To get both the sum of the 'Amount' column and the count of the 'Organisation Name' column for each 'Company Name', you can use the agg
function in pandas. This function allows you to apply multiple aggregation operations to a DataFrame at once.
Here's an example of how you could use agg
to get the desired output:
df_grouped = df.groupby('Company Name').agg({'Organisation Name': 'count', 'Amount': 'sum'})
df_grouped.columns = ['Organisation Count', 'Amount']
df_grouped = df_grouped.reset_index()
In this example, df_grouped
will be a new DataFrame that contains the sum of the 'Amount' column and the count of the 'Organisation Name' column for each 'Company Name'.

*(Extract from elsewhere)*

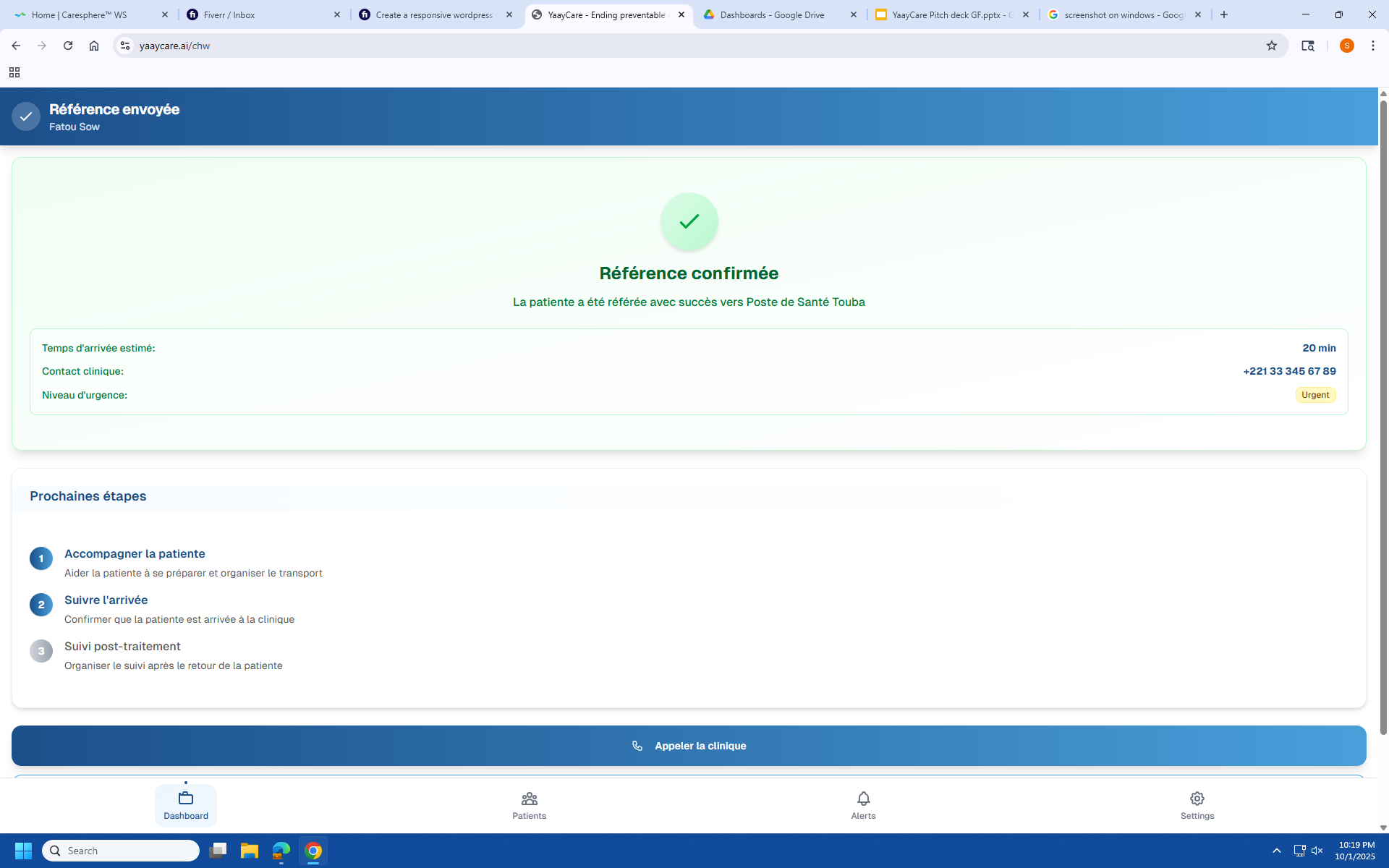Reload the page with the refresh icon
The height and width of the screenshot is (868, 1389).
coord(67,45)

Here's a breakdown of what each line does:
df.groupby('Company Name').agg({'Organisation Name': 'count', 'Amount': 'sum'})
- This line groups the original DataFrame by the 'Company Name' column and applies the 'count' aggregation operation to the 'Organisation Name' column and the 'sum' aggregation operation to the 'Amount' column.

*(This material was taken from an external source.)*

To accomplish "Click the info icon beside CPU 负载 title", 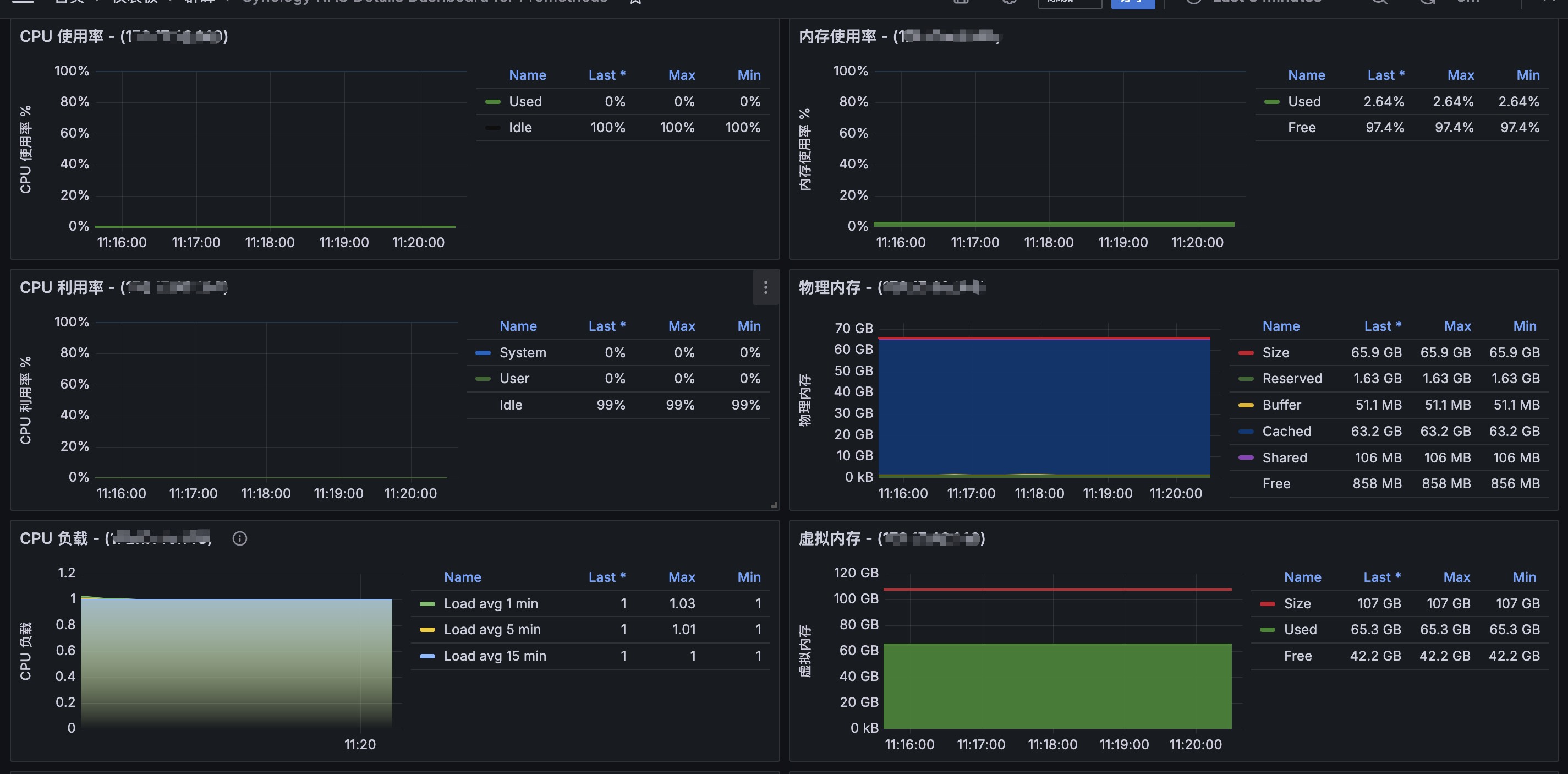I will pos(239,538).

df_grouped.columns = ['Organisation Count', 'Amount']
- This line renames the columns of the df_grouped
DataFrame to 'Organisation Count' and 'Amount'.

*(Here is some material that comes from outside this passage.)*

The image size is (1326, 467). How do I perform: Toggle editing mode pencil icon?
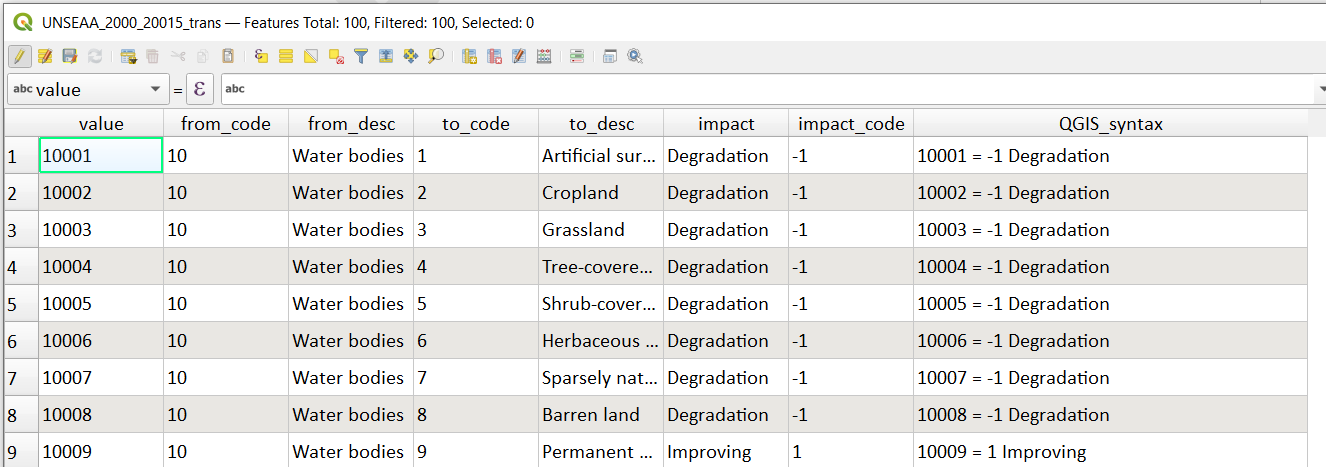[20, 56]
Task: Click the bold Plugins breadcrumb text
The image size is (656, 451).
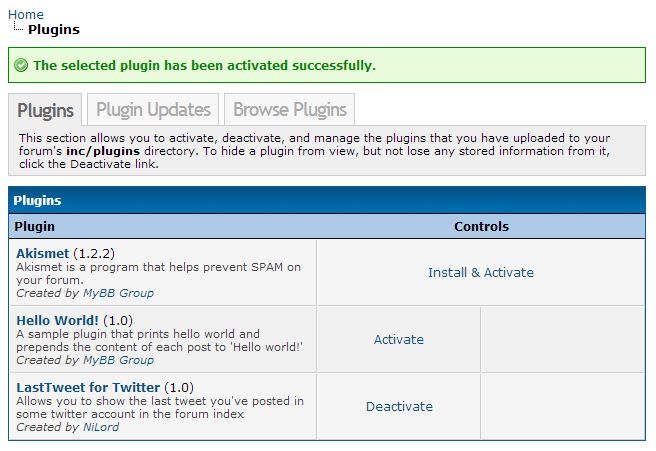Action: point(54,30)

df_grouped = df_grouped.reset_index()
- This line resets the index of the df_grouped
DataFrame, so that the 'Company Name' column is no longer the index and is instead a regular column.
Note that you can use agg
to apply any number of aggregation operations to a DataFrame. For example, you could also apply the 'mean' aggregation operation to the 'Amount' column by modifying the first line as follows:
df_grouped = df.groupby('Company Name').agg({'Organisation Name': 'count', 'Amount': ['sum', 'mean']})
This would give you a new DataFrame with columns 'Organisation Count', 'Amount sum', and 'Amount mean'.